[STORED DATA Boundary: Start]

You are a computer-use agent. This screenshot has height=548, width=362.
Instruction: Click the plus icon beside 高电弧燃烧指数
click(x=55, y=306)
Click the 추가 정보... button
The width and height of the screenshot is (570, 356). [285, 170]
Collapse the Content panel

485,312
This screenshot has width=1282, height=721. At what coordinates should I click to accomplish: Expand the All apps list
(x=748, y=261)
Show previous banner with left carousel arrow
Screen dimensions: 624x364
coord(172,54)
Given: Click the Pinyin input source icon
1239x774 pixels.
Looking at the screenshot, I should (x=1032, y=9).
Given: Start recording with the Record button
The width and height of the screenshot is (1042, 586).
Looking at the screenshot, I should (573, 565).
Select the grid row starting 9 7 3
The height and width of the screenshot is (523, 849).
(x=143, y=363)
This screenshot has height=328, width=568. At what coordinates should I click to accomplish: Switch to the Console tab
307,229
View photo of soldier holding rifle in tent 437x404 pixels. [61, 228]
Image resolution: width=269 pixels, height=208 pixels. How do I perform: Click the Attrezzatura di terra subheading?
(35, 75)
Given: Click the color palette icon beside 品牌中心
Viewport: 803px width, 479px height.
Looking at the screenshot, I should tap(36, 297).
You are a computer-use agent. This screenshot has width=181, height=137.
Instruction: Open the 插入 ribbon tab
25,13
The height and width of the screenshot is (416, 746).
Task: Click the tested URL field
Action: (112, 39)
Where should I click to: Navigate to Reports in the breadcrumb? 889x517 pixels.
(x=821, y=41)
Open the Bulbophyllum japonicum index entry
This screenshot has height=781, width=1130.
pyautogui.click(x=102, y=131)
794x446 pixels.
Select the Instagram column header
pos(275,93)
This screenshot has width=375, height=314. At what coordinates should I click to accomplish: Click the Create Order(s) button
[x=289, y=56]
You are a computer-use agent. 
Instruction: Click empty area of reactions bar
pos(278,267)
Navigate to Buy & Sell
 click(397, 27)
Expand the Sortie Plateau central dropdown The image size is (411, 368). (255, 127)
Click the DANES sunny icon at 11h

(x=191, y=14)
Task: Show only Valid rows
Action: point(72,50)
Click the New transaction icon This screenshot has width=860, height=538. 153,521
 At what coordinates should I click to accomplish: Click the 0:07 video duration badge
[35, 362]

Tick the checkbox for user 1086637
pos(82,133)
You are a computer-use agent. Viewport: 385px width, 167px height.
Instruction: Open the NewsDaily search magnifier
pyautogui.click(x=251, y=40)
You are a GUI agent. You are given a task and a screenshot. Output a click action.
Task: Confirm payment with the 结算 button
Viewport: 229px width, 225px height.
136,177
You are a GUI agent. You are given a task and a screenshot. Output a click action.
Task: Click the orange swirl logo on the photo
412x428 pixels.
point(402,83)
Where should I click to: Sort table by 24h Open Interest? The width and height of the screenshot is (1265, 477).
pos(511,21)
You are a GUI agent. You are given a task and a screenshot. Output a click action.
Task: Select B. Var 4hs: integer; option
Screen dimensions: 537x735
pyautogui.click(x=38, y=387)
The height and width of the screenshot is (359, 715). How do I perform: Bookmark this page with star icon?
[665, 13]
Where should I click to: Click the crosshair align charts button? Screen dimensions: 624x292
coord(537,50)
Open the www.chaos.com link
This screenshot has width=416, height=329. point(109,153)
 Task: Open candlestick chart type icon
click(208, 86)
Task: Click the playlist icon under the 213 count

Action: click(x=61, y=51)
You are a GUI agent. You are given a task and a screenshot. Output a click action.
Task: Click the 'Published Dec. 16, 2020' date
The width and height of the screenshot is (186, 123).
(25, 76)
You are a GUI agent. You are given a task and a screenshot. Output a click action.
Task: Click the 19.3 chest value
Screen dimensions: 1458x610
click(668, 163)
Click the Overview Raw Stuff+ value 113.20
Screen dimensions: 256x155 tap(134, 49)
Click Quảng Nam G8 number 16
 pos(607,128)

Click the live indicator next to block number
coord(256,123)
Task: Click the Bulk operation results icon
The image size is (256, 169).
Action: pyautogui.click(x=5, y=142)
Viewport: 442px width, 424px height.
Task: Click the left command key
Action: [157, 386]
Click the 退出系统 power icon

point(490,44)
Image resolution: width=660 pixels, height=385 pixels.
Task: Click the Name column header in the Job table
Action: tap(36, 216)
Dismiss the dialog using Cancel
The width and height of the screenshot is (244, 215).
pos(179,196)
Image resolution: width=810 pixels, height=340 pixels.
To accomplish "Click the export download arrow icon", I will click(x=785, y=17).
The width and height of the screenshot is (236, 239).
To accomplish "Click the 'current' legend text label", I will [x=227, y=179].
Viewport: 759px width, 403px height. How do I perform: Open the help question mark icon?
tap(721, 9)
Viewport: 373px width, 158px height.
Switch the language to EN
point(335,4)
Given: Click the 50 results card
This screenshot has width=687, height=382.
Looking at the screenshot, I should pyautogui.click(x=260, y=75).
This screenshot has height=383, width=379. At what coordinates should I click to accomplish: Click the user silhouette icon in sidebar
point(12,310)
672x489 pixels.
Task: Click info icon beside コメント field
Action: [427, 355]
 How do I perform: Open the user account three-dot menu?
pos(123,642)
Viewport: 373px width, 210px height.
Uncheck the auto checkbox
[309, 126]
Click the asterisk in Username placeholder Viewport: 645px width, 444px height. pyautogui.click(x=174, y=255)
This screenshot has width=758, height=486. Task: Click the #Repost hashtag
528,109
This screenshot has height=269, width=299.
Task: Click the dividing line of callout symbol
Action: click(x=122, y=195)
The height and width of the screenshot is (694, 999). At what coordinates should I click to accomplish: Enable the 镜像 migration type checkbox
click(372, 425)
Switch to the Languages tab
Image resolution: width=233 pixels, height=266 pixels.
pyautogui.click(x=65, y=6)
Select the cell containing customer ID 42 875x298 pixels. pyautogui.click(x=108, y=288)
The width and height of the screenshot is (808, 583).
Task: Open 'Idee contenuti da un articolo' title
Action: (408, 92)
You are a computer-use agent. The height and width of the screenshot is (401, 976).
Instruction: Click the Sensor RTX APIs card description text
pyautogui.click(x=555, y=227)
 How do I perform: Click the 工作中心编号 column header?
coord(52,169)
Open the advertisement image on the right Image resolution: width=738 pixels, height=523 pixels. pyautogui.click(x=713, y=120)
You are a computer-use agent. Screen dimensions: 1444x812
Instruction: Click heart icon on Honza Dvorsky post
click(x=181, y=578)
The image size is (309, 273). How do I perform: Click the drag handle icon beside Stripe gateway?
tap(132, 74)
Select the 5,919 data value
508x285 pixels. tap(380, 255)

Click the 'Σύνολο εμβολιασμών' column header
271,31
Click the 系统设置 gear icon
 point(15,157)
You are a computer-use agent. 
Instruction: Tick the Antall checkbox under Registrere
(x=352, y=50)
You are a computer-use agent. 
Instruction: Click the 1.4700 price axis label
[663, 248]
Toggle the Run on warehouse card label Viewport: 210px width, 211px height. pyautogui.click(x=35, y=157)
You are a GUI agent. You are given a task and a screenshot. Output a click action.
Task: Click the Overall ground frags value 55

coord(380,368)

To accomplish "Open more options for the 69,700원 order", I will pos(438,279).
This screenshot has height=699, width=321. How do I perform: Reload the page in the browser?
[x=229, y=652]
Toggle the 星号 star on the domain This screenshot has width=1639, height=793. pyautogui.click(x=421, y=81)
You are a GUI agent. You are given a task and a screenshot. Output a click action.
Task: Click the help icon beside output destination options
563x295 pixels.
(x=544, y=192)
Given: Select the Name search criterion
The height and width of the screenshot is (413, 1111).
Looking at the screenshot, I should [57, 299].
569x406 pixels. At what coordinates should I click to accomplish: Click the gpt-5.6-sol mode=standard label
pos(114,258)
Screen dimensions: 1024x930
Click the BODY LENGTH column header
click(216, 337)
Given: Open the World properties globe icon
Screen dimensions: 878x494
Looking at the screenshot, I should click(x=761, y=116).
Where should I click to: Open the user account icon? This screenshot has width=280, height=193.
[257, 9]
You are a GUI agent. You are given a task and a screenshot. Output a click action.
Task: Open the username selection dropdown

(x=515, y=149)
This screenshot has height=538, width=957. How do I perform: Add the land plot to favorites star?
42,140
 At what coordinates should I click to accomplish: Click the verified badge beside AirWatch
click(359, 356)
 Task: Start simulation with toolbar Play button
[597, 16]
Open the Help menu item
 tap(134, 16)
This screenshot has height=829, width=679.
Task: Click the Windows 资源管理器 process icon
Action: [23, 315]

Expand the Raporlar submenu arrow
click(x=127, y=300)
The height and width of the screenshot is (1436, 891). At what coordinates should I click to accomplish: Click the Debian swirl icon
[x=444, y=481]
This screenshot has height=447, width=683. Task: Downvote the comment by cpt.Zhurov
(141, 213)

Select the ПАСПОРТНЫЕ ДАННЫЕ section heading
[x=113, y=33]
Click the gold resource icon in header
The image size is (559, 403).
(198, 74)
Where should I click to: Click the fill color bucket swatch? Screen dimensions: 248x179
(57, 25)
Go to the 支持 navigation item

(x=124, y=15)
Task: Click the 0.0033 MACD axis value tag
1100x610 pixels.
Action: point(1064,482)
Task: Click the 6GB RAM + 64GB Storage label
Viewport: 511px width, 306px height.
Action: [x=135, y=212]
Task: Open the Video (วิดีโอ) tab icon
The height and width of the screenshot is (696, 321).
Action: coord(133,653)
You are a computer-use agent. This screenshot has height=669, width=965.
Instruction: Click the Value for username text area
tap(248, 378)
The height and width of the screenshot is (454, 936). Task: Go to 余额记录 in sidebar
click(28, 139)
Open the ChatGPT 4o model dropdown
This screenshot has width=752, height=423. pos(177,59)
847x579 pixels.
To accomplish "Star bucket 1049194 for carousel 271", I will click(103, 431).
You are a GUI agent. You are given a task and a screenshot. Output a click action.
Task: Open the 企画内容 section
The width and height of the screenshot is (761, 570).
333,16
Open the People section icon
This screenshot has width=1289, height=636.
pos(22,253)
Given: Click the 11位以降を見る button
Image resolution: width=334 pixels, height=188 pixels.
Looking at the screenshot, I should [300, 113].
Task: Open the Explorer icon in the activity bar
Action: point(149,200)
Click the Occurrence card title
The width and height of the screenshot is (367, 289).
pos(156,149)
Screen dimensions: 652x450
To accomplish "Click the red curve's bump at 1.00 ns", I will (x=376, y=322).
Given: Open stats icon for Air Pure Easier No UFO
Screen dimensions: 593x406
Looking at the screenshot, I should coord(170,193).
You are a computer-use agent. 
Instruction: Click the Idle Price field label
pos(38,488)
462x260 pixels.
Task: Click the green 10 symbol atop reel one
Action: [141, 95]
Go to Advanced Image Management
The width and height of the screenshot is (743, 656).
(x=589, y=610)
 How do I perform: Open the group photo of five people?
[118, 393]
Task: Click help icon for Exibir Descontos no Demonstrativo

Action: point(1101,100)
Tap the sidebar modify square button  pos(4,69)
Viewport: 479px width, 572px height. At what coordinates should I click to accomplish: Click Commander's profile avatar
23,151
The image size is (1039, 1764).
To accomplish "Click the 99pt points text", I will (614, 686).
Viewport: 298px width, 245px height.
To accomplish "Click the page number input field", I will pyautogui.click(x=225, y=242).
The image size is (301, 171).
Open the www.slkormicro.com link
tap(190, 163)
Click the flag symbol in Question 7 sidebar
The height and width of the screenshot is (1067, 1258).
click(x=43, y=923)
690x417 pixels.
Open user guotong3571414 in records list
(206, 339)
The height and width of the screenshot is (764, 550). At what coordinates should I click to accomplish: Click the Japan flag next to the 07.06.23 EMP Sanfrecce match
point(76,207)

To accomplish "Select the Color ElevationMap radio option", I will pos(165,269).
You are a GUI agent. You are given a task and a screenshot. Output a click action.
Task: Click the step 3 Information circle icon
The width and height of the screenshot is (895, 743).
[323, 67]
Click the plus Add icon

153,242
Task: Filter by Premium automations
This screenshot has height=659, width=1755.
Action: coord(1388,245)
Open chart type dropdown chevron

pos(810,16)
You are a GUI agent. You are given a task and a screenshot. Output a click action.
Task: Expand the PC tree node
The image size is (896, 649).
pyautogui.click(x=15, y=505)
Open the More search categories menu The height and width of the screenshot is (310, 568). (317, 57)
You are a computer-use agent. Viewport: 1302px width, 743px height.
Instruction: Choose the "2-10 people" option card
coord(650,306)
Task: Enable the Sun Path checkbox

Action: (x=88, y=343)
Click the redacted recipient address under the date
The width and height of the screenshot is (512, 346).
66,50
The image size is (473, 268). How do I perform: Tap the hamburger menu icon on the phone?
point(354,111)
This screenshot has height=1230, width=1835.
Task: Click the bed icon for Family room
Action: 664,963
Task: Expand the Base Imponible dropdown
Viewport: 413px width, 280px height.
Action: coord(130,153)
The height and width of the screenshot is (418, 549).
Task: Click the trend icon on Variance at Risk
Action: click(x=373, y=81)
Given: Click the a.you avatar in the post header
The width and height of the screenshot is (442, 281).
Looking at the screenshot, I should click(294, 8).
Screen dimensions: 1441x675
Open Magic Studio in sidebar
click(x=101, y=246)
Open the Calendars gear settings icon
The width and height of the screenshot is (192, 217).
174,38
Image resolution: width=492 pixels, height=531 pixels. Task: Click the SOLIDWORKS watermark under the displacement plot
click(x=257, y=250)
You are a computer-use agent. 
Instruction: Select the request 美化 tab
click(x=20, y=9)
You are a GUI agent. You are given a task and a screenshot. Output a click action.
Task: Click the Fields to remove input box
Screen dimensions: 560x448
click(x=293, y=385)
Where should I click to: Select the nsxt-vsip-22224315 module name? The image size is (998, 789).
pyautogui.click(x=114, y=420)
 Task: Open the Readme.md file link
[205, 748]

[STORED DATA Boundary: End]

▸ WHAT THE EXERCISE ASKS
I'd like an exact copy of the lines above, from the very first one through the line that contains "Given: Click the color", with nothing else added.

▸ RESULT BELOW
You are a computer-use agent. This screenshot has height=548, width=362.
Instruction: Click the plus icon beside 高电弧燃烧指数
click(x=55, y=306)
Click the 추가 정보... button
The width and height of the screenshot is (570, 356). [285, 170]
Collapse the Content panel

485,312
This screenshot has width=1282, height=721. At what coordinates should I click to accomplish: Expand the All apps list
(x=748, y=261)
Show previous banner with left carousel arrow
Screen dimensions: 624x364
coord(172,54)
Given: Click the Pinyin input source icon
1239x774 pixels.
Looking at the screenshot, I should (x=1032, y=9).
Given: Start recording with the Record button
The width and height of the screenshot is (1042, 586).
Looking at the screenshot, I should (573, 565).
Select the grid row starting 9 7 3
The height and width of the screenshot is (523, 849).
(x=143, y=363)
This screenshot has height=328, width=568. At what coordinates should I click to accomplish: Switch to the Console tab
307,229
View photo of soldier holding rifle in tent 437x404 pixels. [61, 228]
Image resolution: width=269 pixels, height=208 pixels. How do I perform: Click the Attrezzatura di terra subheading?
(35, 75)
Given: Click the color palette icon beside 品牌中心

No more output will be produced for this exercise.